Question

Exercises $$39-52$$ involve trigonometric equations quadratic in form. Solve each equation on the interval $$[0,2 \pi)$$$$2 \sin ^{2} x+\sin x-1=0$$

Answer

**step1 Substitute the trigonometric function to form a quadratic equation**

The given equation is quadratic in form with respect to $$\sin x$$. To simplify it, we can substitute a temporary variable for $$\sin x$$. Let $$y = \sin x$$. This transforms the trigonometric equation into a standard quadratic equation.

$$2y^2 + y - 1 = 0$$

**step2 Solve the quadratic equation for the substituted variable**

Now, we solve the quadratic equation $$2y^2 + y - 1 = 0$$ for $$y$$. We can factor this quadratic equation.

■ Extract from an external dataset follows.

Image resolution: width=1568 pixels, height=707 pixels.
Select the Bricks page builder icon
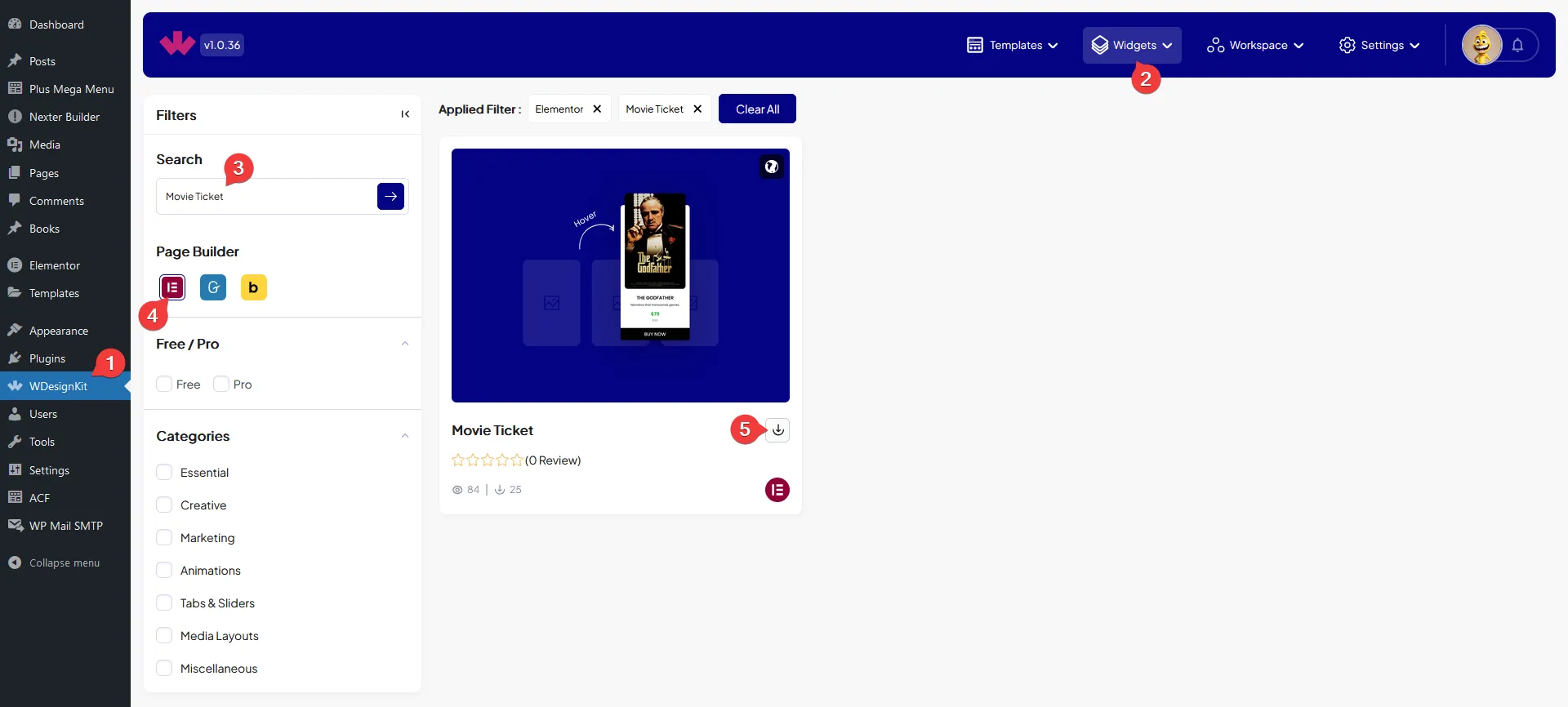click(254, 287)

We need two numbers that multiply to $$2 \times (-1) = -2$$ and add up to $$1$$. These numbers are $$2$$ and $$-1$$. We split the middle term and factor by grouping.

$$2y^2 + 2y - y - 1 = 0$$

$$2y(y + 1) - 1(y + 1) = 0$$

$$(2y - 1)(y + 1) = 0$$

This gives two possible values for $$y$$.

$$2y - 1 = 0 \quad \text{or} \quad y + 1 = 0$$

$$y = \frac{1}{2} \quad \text{or} \quad y = -1$$

**step3 Substitute back the trigonometric function and solve for x**

Now we substitute $$\sin x$$ back for $$y$$ and solve for $$x$$ in the given interval $$[0, 2\pi)$$.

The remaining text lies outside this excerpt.